Data provided: Begin

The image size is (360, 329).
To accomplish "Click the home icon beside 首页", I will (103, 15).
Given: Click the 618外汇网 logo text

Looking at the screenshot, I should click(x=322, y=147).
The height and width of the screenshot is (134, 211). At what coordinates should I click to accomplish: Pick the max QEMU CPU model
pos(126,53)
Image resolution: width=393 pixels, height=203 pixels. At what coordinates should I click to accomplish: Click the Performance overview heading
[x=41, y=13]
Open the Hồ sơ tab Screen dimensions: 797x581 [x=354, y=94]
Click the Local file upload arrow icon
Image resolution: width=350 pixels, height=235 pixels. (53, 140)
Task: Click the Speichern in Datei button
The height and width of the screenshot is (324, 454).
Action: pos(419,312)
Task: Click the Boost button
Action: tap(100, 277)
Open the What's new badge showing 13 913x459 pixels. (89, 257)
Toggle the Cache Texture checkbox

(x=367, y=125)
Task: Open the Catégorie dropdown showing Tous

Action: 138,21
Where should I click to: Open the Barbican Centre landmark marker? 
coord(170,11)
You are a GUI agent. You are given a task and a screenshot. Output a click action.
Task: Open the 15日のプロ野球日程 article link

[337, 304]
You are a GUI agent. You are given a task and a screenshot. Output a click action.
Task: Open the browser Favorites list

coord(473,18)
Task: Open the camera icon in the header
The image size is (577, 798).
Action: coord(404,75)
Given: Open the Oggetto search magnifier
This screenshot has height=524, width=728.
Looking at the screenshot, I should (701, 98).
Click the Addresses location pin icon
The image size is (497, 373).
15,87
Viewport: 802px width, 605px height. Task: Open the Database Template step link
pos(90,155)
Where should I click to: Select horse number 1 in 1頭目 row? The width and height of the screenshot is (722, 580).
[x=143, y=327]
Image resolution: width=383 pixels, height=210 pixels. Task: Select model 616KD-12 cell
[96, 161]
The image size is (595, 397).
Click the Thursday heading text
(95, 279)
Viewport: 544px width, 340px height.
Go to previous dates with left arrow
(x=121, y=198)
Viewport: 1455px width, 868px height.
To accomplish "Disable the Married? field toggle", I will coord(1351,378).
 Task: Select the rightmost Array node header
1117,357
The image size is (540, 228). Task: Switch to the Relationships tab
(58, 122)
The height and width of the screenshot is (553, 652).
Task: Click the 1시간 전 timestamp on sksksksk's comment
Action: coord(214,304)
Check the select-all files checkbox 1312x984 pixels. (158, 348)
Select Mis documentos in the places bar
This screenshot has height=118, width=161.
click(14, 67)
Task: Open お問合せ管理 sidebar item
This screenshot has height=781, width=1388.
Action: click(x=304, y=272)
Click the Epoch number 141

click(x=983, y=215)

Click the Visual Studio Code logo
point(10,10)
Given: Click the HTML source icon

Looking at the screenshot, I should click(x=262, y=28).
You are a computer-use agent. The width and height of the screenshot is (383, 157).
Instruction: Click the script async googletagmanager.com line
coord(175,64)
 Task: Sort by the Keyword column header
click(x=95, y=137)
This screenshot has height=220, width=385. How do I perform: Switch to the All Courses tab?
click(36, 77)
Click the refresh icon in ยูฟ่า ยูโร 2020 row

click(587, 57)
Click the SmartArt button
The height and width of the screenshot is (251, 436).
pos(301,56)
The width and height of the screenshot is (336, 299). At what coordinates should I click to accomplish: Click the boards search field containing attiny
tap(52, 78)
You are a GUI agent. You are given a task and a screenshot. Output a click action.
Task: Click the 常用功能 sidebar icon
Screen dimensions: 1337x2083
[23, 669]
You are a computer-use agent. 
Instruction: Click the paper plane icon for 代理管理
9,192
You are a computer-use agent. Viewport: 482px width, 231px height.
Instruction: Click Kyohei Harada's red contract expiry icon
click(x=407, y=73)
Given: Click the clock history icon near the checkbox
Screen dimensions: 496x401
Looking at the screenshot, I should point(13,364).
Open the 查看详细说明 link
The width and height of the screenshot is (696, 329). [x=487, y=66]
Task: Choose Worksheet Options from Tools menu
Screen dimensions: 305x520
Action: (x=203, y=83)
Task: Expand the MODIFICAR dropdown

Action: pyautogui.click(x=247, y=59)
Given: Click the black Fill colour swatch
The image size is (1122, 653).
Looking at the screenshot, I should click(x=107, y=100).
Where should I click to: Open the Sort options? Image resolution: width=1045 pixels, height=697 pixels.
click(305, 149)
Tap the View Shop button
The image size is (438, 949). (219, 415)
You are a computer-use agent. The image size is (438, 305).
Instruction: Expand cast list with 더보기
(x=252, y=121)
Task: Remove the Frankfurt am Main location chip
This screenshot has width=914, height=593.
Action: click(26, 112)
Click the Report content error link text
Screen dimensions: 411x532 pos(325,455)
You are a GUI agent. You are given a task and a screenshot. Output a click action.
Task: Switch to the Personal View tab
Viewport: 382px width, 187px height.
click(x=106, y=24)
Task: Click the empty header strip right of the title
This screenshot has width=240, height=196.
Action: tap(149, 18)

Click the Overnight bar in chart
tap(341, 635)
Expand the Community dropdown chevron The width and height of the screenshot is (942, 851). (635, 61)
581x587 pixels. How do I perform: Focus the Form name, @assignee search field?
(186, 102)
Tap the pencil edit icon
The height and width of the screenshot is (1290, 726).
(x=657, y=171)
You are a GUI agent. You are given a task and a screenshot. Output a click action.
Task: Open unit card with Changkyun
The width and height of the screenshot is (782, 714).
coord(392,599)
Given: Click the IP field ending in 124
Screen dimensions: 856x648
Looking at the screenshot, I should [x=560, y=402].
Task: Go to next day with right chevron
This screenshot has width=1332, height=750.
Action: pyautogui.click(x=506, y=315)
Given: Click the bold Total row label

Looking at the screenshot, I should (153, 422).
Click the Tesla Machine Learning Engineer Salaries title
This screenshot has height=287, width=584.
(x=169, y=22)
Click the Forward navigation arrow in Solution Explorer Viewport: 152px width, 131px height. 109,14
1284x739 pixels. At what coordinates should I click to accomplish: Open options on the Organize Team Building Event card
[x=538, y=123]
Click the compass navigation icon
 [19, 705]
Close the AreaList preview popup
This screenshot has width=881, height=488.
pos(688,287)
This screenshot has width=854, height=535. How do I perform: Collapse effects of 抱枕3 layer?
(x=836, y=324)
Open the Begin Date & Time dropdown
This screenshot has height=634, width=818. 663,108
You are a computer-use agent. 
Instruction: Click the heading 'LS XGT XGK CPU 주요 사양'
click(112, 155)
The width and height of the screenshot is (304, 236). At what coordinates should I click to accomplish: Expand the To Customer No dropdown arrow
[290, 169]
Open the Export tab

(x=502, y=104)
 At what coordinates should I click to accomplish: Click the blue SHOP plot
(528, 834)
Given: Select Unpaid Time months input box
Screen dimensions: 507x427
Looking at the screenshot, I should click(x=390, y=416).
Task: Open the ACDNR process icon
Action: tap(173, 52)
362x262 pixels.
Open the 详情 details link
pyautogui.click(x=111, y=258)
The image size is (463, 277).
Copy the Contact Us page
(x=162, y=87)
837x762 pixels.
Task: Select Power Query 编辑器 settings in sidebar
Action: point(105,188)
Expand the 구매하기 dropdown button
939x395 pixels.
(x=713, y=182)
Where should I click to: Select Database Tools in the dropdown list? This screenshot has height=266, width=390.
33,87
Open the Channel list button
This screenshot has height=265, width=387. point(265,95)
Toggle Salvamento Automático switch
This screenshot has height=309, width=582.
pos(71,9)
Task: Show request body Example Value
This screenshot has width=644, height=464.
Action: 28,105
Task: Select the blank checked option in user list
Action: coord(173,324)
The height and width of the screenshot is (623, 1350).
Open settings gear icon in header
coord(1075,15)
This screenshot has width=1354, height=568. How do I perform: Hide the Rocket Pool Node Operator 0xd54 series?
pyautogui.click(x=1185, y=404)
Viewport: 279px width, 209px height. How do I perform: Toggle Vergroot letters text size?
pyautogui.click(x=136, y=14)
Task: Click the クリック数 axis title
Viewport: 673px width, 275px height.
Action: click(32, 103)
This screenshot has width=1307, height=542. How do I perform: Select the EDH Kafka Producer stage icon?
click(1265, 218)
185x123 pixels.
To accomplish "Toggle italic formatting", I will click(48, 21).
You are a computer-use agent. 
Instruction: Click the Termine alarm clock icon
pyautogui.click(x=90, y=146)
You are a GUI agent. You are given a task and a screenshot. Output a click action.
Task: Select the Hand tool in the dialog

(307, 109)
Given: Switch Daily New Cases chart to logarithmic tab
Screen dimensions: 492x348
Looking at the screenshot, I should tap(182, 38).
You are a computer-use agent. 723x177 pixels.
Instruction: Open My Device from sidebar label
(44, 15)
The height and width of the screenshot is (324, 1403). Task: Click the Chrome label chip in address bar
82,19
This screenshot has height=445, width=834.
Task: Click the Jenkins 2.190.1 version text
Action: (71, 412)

Data provided: End

# What you will do
In the listing above, locate the line containing "This screenshot has width=644, height=464." and the line containing "Task: Click the クリック数 axis title". Extract those two lines and every line between them, exactly as written, and only those.

# Result of this exercise
This screenshot has width=644, height=464.
Action: 28,105
Task: Select the blank checked option in user list
Action: coord(173,324)
The height and width of the screenshot is (623, 1350).
Open settings gear icon in header
coord(1075,15)
This screenshot has width=1354, height=568. How do I perform: Hide the Rocket Pool Node Operator 0xd54 series?
pyautogui.click(x=1185, y=404)
Viewport: 279px width, 209px height. How do I perform: Toggle Vergroot letters text size?
pyautogui.click(x=136, y=14)
Task: Click the クリック数 axis title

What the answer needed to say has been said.